Did I know, he asks, that there are over 20 varieties of pitcher plants, 70 varieties of ginger, 60 varieties of heliconias in these rainforests? I confess my ignorance. And have I considered the variety of butterflies, or dragonflies, birds, insects, ferns, mushrooms, fish? Or the endemic species that hold the mysteries of life and healing? “There are artists who paint only for themselves, some who want to make only money, others who address issues of social responsibility.” No prizes for guessing where Senanayake sees himself.

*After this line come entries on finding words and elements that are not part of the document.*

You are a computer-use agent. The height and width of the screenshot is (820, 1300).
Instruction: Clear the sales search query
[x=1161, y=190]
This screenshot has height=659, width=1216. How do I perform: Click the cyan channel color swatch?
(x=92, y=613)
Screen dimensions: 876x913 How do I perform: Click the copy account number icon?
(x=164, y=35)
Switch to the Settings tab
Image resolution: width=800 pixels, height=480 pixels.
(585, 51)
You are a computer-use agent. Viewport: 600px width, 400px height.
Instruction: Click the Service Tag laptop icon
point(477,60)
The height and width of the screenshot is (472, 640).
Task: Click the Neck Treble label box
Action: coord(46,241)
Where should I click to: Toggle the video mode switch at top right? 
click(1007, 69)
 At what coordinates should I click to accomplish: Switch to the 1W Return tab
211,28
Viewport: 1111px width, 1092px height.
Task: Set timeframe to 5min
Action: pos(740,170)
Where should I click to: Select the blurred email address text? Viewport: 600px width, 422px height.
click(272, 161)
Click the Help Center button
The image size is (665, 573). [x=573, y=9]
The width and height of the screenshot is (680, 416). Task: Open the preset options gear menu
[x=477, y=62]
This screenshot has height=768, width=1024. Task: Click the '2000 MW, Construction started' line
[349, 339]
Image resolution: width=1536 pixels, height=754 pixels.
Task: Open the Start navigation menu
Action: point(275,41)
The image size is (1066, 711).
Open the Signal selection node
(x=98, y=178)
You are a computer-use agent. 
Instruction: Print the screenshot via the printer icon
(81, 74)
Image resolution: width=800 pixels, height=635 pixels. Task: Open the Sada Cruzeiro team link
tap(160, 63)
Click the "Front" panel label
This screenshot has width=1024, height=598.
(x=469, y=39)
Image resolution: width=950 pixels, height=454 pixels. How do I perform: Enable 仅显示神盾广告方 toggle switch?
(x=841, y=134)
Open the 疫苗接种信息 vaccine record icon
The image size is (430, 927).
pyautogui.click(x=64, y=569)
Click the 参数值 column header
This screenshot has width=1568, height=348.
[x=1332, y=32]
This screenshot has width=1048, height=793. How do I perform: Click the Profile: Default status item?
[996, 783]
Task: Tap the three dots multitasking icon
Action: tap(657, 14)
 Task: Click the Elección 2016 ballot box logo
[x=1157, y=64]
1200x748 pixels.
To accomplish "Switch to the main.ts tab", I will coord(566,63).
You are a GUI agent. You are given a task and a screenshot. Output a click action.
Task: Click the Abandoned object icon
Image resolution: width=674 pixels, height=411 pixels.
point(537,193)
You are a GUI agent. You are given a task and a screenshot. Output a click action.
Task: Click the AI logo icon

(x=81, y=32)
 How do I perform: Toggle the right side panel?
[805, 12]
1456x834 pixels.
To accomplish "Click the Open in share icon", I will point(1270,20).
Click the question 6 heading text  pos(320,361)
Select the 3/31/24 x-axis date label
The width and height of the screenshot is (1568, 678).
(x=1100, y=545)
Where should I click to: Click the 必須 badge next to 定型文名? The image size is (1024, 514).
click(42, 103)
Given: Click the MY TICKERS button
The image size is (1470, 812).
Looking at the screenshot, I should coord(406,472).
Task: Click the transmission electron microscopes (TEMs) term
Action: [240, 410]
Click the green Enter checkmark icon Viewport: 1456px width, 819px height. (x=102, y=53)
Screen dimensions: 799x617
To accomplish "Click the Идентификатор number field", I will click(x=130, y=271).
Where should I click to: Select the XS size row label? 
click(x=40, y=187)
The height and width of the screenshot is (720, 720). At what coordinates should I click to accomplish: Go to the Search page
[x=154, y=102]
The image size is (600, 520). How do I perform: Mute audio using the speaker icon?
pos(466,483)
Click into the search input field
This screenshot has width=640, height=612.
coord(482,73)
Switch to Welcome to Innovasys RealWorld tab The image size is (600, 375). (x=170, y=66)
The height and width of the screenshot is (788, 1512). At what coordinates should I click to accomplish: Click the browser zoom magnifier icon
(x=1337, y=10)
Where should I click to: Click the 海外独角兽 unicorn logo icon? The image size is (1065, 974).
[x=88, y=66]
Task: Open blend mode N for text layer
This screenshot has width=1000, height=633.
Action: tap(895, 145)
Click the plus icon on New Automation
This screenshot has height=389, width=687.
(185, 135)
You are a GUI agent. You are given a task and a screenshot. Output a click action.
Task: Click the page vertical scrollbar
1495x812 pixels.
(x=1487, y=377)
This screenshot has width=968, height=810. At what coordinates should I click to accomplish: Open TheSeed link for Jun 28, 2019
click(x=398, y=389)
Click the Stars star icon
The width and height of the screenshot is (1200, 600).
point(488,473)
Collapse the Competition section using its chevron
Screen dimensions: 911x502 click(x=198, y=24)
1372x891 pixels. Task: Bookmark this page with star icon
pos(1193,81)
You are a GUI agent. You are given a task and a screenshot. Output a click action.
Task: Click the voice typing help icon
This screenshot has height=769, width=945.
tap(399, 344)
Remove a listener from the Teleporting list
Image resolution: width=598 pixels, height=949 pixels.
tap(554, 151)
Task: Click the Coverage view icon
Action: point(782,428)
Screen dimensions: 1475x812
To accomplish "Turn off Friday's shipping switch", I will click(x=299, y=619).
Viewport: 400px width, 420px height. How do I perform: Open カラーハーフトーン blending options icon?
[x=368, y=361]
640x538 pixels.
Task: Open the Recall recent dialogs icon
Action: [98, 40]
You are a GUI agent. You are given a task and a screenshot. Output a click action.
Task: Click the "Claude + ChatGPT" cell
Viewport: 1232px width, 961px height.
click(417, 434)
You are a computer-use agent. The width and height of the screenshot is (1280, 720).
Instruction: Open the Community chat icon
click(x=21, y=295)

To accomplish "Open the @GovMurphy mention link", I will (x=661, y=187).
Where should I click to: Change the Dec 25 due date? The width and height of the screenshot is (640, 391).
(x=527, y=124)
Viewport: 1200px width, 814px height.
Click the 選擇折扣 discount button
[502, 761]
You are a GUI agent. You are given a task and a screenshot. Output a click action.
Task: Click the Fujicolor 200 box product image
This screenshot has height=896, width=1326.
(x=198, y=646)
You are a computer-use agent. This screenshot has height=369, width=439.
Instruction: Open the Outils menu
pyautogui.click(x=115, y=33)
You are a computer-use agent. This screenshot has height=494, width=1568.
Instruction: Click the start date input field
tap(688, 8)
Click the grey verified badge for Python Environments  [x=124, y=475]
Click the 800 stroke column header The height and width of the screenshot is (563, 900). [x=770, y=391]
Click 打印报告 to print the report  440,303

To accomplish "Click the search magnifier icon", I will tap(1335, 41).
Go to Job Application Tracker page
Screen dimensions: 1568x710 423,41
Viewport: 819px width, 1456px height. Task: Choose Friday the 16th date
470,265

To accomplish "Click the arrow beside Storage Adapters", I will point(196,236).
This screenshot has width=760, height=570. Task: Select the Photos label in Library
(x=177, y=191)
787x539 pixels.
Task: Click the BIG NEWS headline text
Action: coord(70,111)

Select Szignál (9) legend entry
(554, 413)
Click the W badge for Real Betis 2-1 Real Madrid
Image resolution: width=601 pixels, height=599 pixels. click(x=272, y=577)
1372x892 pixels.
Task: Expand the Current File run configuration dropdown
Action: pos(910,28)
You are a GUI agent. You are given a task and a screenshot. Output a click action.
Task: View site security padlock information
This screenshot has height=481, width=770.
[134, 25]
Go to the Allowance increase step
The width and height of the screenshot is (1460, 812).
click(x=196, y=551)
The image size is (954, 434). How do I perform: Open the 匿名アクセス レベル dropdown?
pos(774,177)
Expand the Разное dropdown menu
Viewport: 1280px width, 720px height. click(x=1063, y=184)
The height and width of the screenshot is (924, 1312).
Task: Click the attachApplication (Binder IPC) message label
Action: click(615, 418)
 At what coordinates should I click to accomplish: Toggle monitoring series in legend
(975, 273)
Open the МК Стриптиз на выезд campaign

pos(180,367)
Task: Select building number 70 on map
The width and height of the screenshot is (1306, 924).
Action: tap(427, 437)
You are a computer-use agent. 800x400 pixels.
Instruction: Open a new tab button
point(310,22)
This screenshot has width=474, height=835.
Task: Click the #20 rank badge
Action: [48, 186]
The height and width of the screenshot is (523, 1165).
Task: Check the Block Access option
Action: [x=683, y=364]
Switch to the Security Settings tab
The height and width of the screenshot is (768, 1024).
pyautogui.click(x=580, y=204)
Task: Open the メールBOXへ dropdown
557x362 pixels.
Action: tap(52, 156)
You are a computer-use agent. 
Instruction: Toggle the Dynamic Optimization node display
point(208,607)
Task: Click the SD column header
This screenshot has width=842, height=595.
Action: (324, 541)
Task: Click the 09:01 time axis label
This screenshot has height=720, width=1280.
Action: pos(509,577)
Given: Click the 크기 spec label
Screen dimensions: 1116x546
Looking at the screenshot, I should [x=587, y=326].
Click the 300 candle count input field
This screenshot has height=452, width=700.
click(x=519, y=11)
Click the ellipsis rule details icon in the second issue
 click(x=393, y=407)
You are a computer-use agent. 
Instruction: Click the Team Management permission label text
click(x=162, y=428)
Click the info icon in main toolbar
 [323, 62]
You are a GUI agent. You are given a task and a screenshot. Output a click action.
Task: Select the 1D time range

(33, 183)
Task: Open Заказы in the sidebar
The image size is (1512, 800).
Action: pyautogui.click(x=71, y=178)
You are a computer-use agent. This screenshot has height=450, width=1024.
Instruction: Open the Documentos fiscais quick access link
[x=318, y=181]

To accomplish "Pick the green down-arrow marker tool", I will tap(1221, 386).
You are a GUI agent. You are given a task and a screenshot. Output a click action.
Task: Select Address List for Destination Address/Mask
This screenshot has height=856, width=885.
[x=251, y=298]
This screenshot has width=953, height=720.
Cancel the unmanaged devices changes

Shafts of sunlight break through the dense foliage of his canvases, giant leaves and exuberant flowers bloom splendidly. “I draw directly on canvas with charcoal,” he explains his process of working, using layers upon layers of colours to get the hues and tints that are so delicate, it’s difficult to print them anywhere close to their original shades. And now, Senanayake stretches comfortably, “I’d love to paint reptiles,” he says, “they’re so beautiful.”

With collectors all the way from Germany and Korea to India and, of course, Sri Lanka, Senanayake seems committed to life as an ecologically- and environmentally-conscious painter, but if there’s one thing he regrets, it is that the Sai Baba has still not granted him darshan. “Jennifer has met him several times, he’s blessed my children, but...” he peters off ruefully, “I haven’t been as lucky.” Maybe it’s the Sai Baba’s way of testing him as he gives himself, instead, to the magical world of (disappearing) rainforests.